Using nanobodies as the capture antibody, a double-antibody sandwich FLISA (DAS-FLISA) based on QBs for detecting the Cry2A toxin was developed. First, the nanobody P2 (5.0 μg/mL, 100 μL/well) was added to the black microplate. After incubation overnight at 4 °C, the plates were washed three times in 0.05% PBST, and the excess binding sites were blocked for 2 h in blocking buffer (3% BSA in 0.1% PBST). Subsequently, the microplate was washed three times with 0.05% PBST, and different concentrations of Cry2A toxins (0–1000 ng/mL, 100 μL/well) were added to the washed wells for incubation at 37 °C for 1 h. Next, QBs-PAb probes were added to the microplate and incubated for 1 h. Finally, unbound QBs-PAb probes were discarded by washing six times, and the fluorescence intensity of each well was measured by a multimode microplate reader (Tecan, Männedorf, Switzerland). The working concentrations of the nanobody P2 and QBs-PAb were optimized in advance to obtain the best performance of the QB-FLISA.

2.5. Cross-Reactivity

The specificity of the QB-FLISA was evaluated against the Cry1Ab, Cry1B, and Cry3Bb toxins. Briefly, 100 μL of the nanobody P2 per well was added to black microtiter plates and incubated overnight at 4 °C. After the plates were blocked with blocking buffer and washed thrice with 0.05% PBST, 100 μL of different Cry toxins (1000 ng/mL) was added into the microtiter plates for 1 h incubation. The following steps were the same as those described above. Each assay was performed in three replicates for each toxin.
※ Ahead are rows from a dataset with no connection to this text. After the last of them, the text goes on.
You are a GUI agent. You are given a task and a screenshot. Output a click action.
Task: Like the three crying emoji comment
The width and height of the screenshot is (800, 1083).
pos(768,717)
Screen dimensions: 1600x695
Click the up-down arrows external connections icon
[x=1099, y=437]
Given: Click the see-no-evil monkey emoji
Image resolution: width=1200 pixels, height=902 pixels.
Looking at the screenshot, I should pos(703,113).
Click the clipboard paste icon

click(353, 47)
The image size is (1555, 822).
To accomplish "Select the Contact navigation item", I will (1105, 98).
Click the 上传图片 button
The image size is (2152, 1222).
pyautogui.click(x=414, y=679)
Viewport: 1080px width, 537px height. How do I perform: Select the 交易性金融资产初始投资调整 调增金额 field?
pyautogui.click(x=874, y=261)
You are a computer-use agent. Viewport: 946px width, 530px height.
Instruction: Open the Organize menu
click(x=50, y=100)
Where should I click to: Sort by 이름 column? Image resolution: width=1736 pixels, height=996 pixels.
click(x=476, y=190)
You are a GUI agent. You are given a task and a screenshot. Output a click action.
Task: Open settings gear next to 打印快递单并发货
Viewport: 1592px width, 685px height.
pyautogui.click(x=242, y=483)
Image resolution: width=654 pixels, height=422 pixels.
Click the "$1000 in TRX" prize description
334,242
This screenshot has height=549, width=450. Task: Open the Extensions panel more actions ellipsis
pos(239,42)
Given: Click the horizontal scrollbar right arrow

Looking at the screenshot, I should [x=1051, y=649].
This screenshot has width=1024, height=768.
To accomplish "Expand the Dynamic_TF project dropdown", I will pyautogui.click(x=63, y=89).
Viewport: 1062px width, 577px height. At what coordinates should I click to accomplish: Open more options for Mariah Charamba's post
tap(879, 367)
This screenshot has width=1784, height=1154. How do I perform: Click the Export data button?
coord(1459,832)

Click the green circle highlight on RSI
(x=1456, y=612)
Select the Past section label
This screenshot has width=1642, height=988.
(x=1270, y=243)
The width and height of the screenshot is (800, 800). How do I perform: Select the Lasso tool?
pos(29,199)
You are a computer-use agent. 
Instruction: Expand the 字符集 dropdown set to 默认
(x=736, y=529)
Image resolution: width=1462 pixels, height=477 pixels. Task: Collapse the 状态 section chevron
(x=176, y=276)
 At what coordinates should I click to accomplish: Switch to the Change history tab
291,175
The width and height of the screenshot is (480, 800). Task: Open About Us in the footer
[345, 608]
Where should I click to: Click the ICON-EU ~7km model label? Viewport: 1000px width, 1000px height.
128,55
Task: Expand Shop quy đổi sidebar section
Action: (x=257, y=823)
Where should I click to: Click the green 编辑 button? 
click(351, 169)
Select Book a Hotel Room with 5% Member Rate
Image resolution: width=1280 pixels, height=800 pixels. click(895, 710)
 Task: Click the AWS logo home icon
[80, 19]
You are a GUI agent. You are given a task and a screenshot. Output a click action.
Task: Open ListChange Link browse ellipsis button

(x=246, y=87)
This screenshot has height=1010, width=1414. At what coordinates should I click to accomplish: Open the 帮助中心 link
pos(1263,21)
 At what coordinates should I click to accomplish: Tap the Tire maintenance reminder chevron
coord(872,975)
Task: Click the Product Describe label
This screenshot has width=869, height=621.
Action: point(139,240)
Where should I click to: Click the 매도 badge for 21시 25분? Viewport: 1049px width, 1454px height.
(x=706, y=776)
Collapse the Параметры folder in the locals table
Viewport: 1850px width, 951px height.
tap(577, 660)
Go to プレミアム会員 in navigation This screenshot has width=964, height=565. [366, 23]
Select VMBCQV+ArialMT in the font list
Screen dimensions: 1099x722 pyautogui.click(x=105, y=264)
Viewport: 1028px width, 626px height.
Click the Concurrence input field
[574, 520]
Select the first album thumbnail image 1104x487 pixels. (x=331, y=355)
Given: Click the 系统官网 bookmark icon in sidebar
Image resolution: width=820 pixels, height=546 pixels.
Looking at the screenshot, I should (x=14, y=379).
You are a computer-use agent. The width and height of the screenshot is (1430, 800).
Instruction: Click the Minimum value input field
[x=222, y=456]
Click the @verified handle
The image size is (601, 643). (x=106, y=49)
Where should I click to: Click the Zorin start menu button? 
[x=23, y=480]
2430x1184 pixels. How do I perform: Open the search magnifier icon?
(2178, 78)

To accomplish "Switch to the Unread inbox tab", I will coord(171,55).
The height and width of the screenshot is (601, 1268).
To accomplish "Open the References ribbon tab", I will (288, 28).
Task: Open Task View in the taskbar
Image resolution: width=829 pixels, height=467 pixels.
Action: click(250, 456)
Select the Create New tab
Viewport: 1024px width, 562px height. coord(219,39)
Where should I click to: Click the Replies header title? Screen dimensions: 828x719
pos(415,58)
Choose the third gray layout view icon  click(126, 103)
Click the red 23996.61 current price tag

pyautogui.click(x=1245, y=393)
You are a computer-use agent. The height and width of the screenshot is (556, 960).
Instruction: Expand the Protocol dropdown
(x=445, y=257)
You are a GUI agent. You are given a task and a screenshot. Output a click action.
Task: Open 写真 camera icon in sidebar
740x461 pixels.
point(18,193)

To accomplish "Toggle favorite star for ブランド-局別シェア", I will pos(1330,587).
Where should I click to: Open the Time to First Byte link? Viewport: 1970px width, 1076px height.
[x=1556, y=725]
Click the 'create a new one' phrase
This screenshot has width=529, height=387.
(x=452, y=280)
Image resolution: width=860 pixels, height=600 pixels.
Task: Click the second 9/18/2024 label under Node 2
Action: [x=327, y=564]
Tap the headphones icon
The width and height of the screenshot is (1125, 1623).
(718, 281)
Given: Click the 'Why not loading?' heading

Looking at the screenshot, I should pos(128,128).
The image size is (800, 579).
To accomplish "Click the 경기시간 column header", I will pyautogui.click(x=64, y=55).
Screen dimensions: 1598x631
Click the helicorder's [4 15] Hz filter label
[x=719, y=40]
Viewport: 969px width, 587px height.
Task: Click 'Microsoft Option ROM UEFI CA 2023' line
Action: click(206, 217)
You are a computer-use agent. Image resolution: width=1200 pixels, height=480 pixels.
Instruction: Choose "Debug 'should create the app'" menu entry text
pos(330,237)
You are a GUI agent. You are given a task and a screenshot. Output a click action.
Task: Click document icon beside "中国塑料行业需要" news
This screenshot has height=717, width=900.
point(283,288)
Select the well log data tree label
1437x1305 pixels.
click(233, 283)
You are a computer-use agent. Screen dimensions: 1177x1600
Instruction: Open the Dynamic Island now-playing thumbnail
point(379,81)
2.6. Analysis of Spiked Cereal Samples

The accuracy and precision of the established QB-FLISA were estimated by calculating the recoveries and coefficients of variation of the intra- and inter-assays. Intra-assays were conducted within 1 day in three replicates on each spiked sample. Inter-assays were performed in three replicates on each sample once per day for 3 consecutive days. Cry2A-free cereal samples (corn and rice) were collected from a local farm (Hangzhou, China). The blank cereal sample was spiked with the Cry2A toxin at different concentrations of 200, 1000, and 5000 ng/g. The cereal sample extraction procedure was operated according to the reported method with slight modifications [42]. In brief, 5.0 g of the cereal sample was crushed by a blender. Then, 1.0 g of the cereal sample was weighed and added into 2 mL of extraction buffer (0.2% BSA in 0.1% PBST). After the mixture was gently shaken for 30 min at RT, it was separated by centrifugation (10,000× g, 15 min). The supernatant was collected and further diluted 10 times with extraction buffer for QB-FLISA analysis.

3. Results and Discussion

3.1. Preparation and Characterization of the Anti-Cry2A Nanobody

Recombinant expression vector pET-26b(+)-P2 was constructed and confirmed by colony PCR and sequencing. Then, the positive recombinant vector was transformed into E. coli Rosetta (DE3). The protein of the nanobody P2 was expressed by IPTG induction and purified on a Ni-NTA affinity chromatography. Subsequently, the expressed and purified nanobody was characterized by SDS-PAGE. Figure 2A shows a target band around 17 kDa observed in the induced E. coli cells. The amount of nanobody expressed in the supernatant was obviously higher than that expressed in the inclusion body. The purity of the purified nanobody P2 was over 90%, and the expression yield of the nanobody in the LB culture medium was approximately 30 mg/L.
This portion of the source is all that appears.